Disregarding corporate personality of husband-and-wife companies

Judicial authorities proceed to experience a practical predicament in determining to disregard identity of partner-and-spouse companies in disputes. In this article, the creator empirically analyses the problem based mostly on judgments and case details.


The author carried out a lookup on precedents regarding disputes of spouse-and-wife businesses from 1 January 2020 to 31 Oct 31 2021 utilizing search phrases of “husband-and-wife company”, “one-man or woman company” and “joint and numerous liability”. A whole of 185 closed civil instances came up. Right after excluding recurring and invalid circumstances, 74 scenarios remained, together with 13 continue to in execution treatments.

Geographically, the leading 3 provinces with the most situations were Guangdong (22 scenarios), Shandong (12) and Zhejiang (6). Among the Guangdong scenarios, 12 have been in Foshan, all of which disregarded the persona of husband-and-wife companies.

Amid the overall 74 cases, 35 (47%) ended up next-instance circumstances, of which only two revised the 1st-instance judgment, indicating an extremely very low revision price.

In 48 (65%) of the 74 instances, persona of partner-and-spouse corporations was disregarded. In 43 of these instances, partner-and-spouse businesses ended up expressly identified as essentially a single-particular person organizations, accounting for about 90%.

Temperament PRESERVED

In the 26 conditions not supporting disregard of personality of partner-and-spouse corporations, most courts held that a spouse-and-wife company was proven by two shareholders, inconsistent with the formal requirements of just one-particular person companies, generating it tough to use principles on the distribution of stress of proof supplied by the Organization Regulation for just one-human being firms.

Disregarding corporate personality of husband-and-wife companies
Wang Zheng
ETR Regulation Agency

The civil judgment of Li Guanhua v Guangzhou Jiaming Plastic Merchandise (2020) held the corporation and its shareholders as unbiased civil topics, with their respective homes separated from 1 a further, and that all added benefits produced by the husband-and-spouse corporation were being that’s why organization house – not joint property of the husband and wife.

The pre-expenditure house status – no matter whether joint house of the spouse and wife or existence of any house division arrangement – experienced no significant impression on the company’s money construction and asset position. Hence, the authorized personality and different legal responsibility of a husband-and-wife company have been considered no various than people of a general restricted liability business.

Seemingly, the earlier mentioned-mentioned judgments mostly distinguish partner-and-spouse providers from a person-human being organizations in conditions of shareholding composition.

Variables weighing heavily on judges’ determinations of the legal mother nature of husband-and-spouse corporations included: whether or not the spouse and spouse entirely fulfilled their capital contribution obligations no matter whether it was founded as a partner-and-wife organization whether the company’s money owed were formed in the course of the spouse and wife’s shareholding and no matter whether the partner-and-spouse enterprise could deliver impartial financial statements to show separation of business house from that of the shareholders.


In this sort of cases, the huge the greater part of courts held that husband-and-spouse firms were being primarily 1-individual businesses – mostly on the grounds that if there was no settlement in between the shareholders of a partner-and-spouse firm on the possession of their pre-marital and marital assets, capital contribution from shareholders basically derives from the exact same residence correct, shared and managed by a one possession. So the fairness proprietors are regular and singular in their passions, very comparable to a person-individual businesses.

In the civil judgment of Foshan Nanhai Shunyang Footwear v Luo Weixin et al (2020), the trial court held that it conformed to the legislative intent of the Company Legislation to judge and regulate the character of spouse-and-spouse corporations by reference to appropriate provisions of the Enterprise Legislation on 1-individual providers.

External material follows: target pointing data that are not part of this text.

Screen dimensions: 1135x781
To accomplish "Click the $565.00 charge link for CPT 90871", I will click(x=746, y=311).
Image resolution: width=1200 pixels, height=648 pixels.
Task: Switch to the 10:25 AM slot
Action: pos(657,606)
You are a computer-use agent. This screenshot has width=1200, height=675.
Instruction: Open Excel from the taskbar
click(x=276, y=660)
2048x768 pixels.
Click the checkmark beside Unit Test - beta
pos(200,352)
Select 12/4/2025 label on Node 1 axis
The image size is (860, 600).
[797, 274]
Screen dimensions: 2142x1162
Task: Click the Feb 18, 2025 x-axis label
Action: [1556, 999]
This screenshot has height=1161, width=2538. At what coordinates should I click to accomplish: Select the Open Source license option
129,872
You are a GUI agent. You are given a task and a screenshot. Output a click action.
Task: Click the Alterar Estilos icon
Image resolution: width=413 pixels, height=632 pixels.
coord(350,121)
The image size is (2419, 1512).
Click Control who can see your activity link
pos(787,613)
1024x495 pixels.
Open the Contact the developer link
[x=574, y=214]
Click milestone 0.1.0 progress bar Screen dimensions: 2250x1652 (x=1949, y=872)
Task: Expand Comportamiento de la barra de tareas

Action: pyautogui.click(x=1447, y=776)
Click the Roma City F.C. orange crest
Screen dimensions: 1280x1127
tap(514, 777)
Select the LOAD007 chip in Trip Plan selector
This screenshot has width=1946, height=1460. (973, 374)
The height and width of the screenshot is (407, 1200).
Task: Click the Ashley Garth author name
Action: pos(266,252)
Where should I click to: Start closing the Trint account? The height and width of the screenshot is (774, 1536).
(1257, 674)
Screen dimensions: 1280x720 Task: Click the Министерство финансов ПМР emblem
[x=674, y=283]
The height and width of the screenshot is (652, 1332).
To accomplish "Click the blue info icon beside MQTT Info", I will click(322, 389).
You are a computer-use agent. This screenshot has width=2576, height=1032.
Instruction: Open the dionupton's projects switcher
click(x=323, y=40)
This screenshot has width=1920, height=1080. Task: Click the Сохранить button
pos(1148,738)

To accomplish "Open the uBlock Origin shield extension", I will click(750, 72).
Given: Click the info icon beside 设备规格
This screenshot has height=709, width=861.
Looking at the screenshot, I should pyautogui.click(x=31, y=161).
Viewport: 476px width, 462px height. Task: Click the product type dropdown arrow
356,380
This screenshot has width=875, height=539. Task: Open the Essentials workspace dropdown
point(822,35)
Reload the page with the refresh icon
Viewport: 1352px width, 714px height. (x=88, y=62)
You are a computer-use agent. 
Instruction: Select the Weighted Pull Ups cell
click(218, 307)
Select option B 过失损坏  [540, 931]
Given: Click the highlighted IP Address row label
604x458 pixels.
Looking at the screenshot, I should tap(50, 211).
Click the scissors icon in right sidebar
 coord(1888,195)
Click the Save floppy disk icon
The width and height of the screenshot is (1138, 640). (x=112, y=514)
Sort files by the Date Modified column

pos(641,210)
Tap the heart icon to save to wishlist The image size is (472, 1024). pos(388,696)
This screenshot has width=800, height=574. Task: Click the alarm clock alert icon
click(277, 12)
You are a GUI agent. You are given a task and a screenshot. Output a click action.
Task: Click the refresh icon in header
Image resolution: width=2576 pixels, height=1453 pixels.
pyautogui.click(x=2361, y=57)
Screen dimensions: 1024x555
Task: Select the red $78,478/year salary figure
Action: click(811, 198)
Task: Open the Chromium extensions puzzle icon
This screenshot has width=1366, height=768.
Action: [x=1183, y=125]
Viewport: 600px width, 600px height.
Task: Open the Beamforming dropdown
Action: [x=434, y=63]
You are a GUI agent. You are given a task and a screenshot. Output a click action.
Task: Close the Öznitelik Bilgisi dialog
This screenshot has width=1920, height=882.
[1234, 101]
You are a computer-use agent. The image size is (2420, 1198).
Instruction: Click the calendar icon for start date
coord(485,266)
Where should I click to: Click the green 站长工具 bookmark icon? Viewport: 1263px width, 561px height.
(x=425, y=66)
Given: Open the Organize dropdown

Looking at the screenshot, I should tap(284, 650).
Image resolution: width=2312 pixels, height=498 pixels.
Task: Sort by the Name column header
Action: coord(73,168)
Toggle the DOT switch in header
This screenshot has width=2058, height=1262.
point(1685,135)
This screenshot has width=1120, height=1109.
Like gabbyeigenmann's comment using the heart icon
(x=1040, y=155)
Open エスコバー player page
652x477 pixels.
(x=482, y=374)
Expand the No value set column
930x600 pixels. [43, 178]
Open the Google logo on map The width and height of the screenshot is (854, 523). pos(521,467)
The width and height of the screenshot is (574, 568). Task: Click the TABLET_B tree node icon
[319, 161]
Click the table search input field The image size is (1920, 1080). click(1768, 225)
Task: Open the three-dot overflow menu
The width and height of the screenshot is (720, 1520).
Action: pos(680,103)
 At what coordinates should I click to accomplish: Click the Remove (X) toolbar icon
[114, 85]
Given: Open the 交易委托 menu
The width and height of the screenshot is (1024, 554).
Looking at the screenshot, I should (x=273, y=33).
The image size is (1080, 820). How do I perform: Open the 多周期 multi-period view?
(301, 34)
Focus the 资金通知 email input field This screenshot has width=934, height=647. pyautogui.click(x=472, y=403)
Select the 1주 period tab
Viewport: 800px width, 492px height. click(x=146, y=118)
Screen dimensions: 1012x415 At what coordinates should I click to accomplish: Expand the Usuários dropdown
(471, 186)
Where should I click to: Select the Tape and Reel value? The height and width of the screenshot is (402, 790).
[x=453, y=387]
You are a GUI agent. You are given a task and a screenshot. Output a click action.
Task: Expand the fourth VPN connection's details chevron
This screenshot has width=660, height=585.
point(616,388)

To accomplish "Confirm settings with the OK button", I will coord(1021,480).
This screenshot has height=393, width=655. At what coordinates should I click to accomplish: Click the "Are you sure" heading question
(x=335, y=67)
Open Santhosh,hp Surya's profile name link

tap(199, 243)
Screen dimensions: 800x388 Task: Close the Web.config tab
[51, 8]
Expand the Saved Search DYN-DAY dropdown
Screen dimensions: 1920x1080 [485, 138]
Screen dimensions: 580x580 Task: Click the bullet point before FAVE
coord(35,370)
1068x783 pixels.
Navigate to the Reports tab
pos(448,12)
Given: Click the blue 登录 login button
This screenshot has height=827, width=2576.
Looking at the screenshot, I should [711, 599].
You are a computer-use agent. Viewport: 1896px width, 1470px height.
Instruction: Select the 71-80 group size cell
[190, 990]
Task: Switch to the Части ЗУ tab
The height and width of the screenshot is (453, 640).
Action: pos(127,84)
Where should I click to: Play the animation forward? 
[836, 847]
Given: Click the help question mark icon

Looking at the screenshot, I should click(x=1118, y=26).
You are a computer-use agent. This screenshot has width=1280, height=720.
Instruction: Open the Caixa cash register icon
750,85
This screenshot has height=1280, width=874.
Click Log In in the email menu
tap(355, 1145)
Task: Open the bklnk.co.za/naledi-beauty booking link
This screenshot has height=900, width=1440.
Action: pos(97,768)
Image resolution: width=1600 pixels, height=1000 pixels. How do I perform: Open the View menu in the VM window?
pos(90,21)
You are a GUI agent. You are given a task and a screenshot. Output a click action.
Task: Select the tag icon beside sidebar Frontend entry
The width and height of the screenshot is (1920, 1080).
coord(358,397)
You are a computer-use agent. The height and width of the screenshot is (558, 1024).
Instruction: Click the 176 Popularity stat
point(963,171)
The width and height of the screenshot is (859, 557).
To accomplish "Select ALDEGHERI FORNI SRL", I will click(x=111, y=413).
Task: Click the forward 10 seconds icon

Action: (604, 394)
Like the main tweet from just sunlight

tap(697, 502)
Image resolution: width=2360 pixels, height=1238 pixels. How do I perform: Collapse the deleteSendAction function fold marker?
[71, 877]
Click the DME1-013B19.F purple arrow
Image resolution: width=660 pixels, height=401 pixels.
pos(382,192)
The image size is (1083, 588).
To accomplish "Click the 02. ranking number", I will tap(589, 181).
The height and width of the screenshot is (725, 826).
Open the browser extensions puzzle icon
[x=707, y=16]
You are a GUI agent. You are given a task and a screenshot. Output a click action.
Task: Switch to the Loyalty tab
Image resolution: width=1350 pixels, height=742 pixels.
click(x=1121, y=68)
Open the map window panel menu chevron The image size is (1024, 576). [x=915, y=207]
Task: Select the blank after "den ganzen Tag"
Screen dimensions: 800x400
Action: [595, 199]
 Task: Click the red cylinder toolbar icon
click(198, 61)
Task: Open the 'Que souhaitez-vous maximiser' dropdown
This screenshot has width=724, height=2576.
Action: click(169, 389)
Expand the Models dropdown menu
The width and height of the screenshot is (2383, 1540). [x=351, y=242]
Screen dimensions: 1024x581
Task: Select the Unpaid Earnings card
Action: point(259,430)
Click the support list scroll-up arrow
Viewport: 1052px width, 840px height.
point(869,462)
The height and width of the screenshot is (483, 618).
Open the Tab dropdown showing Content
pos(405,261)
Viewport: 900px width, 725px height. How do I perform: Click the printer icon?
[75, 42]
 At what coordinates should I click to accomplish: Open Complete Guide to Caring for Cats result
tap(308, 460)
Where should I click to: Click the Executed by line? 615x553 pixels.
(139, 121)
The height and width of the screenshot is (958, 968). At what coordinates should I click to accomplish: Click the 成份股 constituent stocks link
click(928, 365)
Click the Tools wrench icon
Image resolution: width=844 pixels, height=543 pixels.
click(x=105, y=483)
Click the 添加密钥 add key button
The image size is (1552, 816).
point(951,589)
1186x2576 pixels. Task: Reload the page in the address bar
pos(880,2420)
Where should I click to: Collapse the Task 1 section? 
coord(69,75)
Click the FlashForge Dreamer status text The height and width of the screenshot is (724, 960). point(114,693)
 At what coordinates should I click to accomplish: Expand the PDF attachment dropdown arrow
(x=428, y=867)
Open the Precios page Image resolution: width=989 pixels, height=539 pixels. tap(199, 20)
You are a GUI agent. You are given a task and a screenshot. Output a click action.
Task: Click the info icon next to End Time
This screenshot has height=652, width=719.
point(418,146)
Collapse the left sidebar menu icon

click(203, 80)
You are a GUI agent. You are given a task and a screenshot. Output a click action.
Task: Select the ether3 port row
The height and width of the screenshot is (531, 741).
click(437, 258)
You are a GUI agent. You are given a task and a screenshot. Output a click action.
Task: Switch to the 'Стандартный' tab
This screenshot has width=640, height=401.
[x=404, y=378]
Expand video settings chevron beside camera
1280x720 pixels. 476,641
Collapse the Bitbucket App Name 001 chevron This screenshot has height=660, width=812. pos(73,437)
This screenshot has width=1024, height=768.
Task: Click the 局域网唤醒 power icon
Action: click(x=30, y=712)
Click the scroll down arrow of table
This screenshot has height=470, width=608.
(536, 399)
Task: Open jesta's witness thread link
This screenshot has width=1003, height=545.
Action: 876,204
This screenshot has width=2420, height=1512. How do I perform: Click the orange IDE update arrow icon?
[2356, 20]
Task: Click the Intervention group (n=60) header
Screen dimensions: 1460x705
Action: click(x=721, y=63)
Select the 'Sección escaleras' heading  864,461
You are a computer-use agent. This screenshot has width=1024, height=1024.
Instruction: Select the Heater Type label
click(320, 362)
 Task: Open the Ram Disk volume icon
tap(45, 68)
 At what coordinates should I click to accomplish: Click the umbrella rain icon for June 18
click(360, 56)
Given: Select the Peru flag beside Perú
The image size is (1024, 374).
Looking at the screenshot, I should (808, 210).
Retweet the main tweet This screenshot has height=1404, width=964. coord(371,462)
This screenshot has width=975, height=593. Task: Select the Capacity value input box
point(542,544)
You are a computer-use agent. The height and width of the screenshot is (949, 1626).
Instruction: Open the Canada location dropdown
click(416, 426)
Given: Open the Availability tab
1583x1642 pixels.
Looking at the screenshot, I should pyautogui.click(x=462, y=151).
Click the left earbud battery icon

On 28 June 2020, in the retrial of objection to execution by a Mr Xiong, the Supreme People’s Court docket clarified that the spouse-and-wife corporation was effectively a one-person business, and reasoned from the areas of authorized concept and judicial effect. While it was not a guiding circumstance, the court’s view has subsequently been quoted many times by litigants and judges. The creator thinks that the judgment experienced great affect on the trial of subsequent comparable scenarios. Specified courts able to detect a commingling of house have specifically utilized the provisions of post 20.3 of the Corporation Regulation – disregarding the individuality of the spouse-and-wife organization and preventing the argument about irrespective of whether the partner-and wife business is a one particular-particular person organization completely.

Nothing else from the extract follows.